All entries below must be given again exactly as they stand.
☆ ☆ ☆
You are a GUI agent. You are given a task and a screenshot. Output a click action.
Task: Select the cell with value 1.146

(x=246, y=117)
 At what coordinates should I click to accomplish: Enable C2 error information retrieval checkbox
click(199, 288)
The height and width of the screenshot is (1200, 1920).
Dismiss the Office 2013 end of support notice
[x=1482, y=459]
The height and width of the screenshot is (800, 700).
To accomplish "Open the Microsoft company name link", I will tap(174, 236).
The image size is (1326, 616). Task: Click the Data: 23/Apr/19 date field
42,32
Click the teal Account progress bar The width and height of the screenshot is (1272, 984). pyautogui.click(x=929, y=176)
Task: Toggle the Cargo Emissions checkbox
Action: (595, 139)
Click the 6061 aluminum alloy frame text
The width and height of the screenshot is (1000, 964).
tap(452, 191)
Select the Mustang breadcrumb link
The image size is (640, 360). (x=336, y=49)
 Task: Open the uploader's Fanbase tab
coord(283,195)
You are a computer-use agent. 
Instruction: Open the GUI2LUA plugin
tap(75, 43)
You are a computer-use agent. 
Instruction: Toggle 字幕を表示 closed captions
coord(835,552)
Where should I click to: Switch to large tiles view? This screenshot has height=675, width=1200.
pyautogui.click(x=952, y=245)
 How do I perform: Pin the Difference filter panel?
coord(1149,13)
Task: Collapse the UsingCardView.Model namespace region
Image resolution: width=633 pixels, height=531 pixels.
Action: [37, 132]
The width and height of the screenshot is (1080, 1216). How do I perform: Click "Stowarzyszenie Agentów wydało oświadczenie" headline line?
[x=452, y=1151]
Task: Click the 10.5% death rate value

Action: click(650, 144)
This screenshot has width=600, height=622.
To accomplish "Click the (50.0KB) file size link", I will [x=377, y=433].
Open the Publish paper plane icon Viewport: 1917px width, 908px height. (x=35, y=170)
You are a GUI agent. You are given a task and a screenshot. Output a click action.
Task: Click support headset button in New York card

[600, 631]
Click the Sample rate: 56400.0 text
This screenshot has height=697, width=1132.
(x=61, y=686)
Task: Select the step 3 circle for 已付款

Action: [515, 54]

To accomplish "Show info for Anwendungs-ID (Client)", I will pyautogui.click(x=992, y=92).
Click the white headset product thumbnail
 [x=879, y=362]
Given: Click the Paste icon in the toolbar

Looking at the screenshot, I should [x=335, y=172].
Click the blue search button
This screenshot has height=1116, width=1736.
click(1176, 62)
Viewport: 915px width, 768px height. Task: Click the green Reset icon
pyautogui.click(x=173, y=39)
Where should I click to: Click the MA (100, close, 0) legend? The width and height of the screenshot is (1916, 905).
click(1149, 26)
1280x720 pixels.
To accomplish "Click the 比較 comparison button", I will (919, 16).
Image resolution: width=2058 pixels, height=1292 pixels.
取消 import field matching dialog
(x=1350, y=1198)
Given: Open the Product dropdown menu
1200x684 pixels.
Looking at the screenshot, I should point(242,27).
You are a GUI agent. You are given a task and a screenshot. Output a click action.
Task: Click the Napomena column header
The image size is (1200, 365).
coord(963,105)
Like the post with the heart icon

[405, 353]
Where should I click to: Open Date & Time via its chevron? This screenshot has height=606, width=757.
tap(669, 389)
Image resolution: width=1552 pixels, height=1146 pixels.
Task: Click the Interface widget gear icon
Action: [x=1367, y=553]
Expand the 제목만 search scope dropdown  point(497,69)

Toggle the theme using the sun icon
☆ ☆ ☆
**Answer to this exercise**
You are a GUI agent. You are given a task and a screenshot. Output a click action.
Task: Select the cell with value 1.146

(x=246, y=117)
 At what coordinates should I click to accomplish: Enable C2 error information retrieval checkbox
click(199, 288)
The height and width of the screenshot is (1200, 1920).
Dismiss the Office 2013 end of support notice
[x=1482, y=459]
The height and width of the screenshot is (800, 700).
To accomplish "Open the Microsoft company name link", I will tap(174, 236).
The image size is (1326, 616). Task: Click the Data: 23/Apr/19 date field
42,32
Click the teal Account progress bar The width and height of the screenshot is (1272, 984). pyautogui.click(x=929, y=176)
Task: Toggle the Cargo Emissions checkbox
Action: (595, 139)
Click the 6061 aluminum alloy frame text
The width and height of the screenshot is (1000, 964).
tap(452, 191)
Select the Mustang breadcrumb link
The image size is (640, 360). (x=336, y=49)
 Task: Open the uploader's Fanbase tab
coord(283,195)
You are a computer-use agent. 
Instruction: Open the GUI2LUA plugin
tap(75, 43)
You are a computer-use agent. 
Instruction: Toggle 字幕を表示 closed captions
coord(835,552)
Where should I click to: Switch to large tiles view? This screenshot has height=675, width=1200.
pyautogui.click(x=952, y=245)
 How do I perform: Pin the Difference filter panel?
coord(1149,13)
Task: Collapse the UsingCardView.Model namespace region
Image resolution: width=633 pixels, height=531 pixels.
Action: [37, 132]
The width and height of the screenshot is (1080, 1216). How do I perform: Click "Stowarzyszenie Agentów wydało oświadczenie" headline line?
[x=452, y=1151]
Task: Click the 10.5% death rate value

Action: click(650, 144)
This screenshot has width=600, height=622.
To accomplish "Click the (50.0KB) file size link", I will [x=377, y=433].
Open the Publish paper plane icon Viewport: 1917px width, 908px height. (x=35, y=170)
You are a GUI agent. You are given a task and a screenshot. Output a click action.
Task: Click support headset button in New York card

[600, 631]
Click the Sample rate: 56400.0 text
This screenshot has height=697, width=1132.
(x=61, y=686)
Task: Select the step 3 circle for 已付款

Action: [515, 54]

To accomplish "Show info for Anwendungs-ID (Client)", I will pyautogui.click(x=992, y=92).
Click the white headset product thumbnail
 [x=879, y=362]
Given: Click the Paste icon in the toolbar

Looking at the screenshot, I should [x=335, y=172].
Click the blue search button
This screenshot has height=1116, width=1736.
click(1176, 62)
Viewport: 915px width, 768px height. Task: Click the green Reset icon
pyautogui.click(x=173, y=39)
Where should I click to: Click the MA (100, close, 0) legend? The width and height of the screenshot is (1916, 905).
click(1149, 26)
1280x720 pixels.
To accomplish "Click the 比較 comparison button", I will (919, 16).
Image resolution: width=2058 pixels, height=1292 pixels.
取消 import field matching dialog
(x=1350, y=1198)
Given: Open the Product dropdown menu
1200x684 pixels.
Looking at the screenshot, I should point(242,27).
You are a GUI agent. You are given a task and a screenshot. Output a click action.
Task: Click the Napomena column header
The image size is (1200, 365).
coord(963,105)
Like the post with the heart icon

[405, 353]
Where should I click to: Open Date & Time via its chevron? This screenshot has height=606, width=757.
tap(669, 389)
Image resolution: width=1552 pixels, height=1146 pixels.
Task: Click the Interface widget gear icon
Action: [x=1367, y=553]
Expand the 제목만 search scope dropdown  point(497,69)

Toggle the theme using the sun icon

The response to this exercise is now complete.